-- Supplied records --
- - - - -

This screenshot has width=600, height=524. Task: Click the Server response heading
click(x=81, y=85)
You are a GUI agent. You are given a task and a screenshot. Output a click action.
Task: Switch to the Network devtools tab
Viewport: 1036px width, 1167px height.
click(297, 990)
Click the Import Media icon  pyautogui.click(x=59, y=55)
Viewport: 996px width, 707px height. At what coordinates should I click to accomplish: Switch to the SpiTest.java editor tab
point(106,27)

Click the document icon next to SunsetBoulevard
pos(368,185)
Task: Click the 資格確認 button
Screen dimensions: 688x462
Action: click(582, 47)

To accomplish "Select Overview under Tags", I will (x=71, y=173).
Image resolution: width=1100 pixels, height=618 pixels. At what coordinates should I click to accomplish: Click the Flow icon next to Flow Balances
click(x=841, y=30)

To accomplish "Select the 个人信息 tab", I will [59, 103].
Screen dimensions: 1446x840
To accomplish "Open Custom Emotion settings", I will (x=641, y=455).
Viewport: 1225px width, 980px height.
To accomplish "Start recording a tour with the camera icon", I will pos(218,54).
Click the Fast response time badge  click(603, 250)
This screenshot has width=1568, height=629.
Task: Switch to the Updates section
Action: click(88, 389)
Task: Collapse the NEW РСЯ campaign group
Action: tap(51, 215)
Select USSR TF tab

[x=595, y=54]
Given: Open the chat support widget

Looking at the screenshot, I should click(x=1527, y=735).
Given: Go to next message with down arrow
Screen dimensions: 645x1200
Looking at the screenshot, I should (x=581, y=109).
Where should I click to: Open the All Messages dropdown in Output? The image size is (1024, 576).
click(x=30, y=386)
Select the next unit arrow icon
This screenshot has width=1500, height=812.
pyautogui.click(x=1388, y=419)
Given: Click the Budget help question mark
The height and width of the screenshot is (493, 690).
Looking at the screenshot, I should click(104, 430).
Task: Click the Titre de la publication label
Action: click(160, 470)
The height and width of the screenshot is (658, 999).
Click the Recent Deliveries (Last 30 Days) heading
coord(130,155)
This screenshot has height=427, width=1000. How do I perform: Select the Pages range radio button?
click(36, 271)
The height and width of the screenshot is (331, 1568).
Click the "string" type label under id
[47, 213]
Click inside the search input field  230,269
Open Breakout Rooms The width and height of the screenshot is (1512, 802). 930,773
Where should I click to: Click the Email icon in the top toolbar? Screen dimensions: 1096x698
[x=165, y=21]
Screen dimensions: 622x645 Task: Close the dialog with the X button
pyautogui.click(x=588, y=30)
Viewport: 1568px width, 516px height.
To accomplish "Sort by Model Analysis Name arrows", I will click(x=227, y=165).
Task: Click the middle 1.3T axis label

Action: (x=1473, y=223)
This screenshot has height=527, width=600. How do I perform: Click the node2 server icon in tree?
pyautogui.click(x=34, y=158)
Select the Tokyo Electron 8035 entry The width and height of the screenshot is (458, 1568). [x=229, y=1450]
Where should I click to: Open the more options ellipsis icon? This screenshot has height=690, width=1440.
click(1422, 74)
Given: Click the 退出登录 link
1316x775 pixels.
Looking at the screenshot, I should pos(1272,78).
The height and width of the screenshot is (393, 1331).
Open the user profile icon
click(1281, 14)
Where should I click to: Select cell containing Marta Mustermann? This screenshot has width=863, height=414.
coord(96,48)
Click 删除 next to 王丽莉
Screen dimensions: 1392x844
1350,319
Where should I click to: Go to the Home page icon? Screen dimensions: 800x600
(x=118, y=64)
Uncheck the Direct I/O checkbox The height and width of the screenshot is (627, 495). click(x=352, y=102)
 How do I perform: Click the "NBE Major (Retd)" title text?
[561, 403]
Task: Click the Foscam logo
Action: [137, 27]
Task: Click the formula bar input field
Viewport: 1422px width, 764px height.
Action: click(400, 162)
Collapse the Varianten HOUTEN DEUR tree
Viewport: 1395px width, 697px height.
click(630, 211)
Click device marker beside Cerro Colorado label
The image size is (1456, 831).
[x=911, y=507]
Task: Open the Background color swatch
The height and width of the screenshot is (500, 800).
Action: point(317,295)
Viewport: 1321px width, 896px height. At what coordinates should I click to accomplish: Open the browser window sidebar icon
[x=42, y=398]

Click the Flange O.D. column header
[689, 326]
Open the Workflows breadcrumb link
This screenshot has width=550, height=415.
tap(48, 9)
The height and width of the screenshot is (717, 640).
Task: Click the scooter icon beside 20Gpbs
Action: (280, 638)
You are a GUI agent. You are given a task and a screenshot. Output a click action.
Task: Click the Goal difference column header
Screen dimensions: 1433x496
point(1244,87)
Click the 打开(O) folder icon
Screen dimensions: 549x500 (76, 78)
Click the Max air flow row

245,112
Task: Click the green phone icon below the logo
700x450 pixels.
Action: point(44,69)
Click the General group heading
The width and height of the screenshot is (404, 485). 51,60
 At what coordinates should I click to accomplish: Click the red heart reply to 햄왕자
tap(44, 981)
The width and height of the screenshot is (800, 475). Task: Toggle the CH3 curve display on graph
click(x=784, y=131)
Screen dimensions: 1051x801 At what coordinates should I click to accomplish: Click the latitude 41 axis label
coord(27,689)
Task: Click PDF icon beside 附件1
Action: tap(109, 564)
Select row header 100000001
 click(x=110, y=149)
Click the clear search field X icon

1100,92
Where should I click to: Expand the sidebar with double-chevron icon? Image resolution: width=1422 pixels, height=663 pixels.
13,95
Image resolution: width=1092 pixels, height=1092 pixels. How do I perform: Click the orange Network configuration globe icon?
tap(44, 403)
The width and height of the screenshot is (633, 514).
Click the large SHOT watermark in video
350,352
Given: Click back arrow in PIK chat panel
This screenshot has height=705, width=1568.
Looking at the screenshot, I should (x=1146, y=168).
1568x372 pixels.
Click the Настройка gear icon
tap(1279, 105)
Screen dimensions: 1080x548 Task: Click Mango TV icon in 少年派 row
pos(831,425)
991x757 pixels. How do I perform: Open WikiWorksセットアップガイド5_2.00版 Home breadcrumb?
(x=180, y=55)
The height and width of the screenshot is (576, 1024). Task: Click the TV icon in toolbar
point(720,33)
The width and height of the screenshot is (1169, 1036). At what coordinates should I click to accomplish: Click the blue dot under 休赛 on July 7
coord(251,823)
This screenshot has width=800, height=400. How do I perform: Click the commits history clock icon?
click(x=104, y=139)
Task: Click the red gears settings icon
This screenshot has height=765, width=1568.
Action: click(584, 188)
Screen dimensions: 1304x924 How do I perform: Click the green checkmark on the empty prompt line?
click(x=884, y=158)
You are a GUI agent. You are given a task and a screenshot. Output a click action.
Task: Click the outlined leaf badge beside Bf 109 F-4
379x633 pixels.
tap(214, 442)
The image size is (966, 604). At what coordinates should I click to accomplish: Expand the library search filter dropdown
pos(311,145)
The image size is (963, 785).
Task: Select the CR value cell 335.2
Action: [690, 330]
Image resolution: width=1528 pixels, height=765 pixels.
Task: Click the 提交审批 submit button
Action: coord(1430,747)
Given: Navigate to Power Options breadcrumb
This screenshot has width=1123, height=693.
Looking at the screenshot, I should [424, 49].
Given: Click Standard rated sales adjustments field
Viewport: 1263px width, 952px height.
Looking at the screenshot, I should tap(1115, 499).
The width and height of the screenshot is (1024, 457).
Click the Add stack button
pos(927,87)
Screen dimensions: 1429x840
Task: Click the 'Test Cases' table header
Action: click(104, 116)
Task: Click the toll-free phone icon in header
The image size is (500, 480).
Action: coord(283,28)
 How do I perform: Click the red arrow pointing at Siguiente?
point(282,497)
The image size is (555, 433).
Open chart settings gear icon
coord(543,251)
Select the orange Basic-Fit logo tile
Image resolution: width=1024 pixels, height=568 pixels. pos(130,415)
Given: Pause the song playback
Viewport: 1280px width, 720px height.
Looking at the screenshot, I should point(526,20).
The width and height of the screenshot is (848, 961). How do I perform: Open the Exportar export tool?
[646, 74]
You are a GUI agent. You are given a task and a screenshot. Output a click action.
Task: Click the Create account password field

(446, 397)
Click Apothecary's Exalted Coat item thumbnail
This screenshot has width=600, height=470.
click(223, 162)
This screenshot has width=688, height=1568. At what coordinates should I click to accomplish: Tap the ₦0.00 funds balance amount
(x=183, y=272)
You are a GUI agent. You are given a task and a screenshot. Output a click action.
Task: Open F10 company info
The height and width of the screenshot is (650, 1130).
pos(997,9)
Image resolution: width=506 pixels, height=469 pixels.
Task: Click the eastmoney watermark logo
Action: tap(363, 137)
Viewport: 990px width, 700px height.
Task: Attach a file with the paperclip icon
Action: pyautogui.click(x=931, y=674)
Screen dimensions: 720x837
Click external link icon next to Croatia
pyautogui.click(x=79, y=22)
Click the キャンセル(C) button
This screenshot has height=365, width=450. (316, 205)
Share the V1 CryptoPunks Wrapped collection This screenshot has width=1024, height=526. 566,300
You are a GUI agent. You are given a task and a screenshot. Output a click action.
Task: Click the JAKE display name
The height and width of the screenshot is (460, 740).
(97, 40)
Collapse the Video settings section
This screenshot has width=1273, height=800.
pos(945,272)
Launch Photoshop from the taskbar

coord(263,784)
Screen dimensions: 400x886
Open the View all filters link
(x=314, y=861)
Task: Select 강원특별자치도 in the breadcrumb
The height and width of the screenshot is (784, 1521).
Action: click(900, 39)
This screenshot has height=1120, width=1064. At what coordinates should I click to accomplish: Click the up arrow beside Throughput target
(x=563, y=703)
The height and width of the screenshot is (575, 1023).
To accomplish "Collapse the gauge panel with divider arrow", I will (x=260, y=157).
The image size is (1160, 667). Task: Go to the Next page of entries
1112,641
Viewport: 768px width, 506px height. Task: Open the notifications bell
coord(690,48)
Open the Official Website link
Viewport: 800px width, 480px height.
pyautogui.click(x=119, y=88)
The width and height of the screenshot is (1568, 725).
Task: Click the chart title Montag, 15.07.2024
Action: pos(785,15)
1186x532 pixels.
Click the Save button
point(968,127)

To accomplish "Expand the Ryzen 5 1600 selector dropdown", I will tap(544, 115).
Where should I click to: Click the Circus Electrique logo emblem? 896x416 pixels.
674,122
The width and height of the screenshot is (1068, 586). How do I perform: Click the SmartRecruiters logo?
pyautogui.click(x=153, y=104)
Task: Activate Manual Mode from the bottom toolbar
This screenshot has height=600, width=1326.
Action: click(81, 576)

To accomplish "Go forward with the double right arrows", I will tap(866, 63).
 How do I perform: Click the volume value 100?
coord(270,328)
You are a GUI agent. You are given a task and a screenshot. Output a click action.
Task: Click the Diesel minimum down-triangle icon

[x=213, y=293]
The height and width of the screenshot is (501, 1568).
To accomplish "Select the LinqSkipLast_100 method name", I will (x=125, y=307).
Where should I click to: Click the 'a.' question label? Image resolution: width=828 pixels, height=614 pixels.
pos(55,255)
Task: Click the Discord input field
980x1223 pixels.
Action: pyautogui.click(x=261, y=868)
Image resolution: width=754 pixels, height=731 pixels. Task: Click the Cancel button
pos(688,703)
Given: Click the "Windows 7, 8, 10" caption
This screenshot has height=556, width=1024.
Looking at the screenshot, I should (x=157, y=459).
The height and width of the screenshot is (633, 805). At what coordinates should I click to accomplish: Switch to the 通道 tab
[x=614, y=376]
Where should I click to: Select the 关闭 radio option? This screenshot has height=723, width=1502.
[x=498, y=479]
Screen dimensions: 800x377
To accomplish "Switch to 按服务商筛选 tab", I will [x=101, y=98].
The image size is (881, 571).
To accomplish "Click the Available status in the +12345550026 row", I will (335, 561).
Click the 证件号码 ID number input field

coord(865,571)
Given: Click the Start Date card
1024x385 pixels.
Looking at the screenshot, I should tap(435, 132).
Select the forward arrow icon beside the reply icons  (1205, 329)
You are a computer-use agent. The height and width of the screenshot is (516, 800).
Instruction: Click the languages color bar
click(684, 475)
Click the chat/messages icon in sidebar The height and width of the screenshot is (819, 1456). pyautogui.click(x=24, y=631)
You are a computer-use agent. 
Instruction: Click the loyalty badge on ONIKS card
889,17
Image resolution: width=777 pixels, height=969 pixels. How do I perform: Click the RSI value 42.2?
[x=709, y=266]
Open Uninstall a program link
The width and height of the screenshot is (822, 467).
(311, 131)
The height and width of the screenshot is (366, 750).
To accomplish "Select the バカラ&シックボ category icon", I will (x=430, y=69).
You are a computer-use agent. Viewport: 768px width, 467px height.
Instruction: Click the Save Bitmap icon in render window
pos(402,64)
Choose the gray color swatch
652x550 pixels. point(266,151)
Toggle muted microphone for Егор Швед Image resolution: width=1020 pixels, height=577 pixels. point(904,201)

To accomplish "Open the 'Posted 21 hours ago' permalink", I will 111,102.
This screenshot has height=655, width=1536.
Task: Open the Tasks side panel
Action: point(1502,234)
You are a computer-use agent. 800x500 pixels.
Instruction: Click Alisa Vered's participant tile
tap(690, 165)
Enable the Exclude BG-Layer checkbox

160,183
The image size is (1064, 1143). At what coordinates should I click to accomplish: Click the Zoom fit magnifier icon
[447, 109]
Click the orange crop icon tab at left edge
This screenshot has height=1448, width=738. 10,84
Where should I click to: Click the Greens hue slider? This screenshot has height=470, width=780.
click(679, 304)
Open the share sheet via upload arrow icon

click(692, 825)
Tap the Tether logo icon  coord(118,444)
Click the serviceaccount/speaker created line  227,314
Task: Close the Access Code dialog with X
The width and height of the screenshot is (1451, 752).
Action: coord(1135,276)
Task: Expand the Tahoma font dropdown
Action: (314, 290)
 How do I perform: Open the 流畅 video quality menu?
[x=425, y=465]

- - - - -

-- Your goal --
Tally the lines of the records above that contain the word "forward". Give only the total.

-- Answer box --
2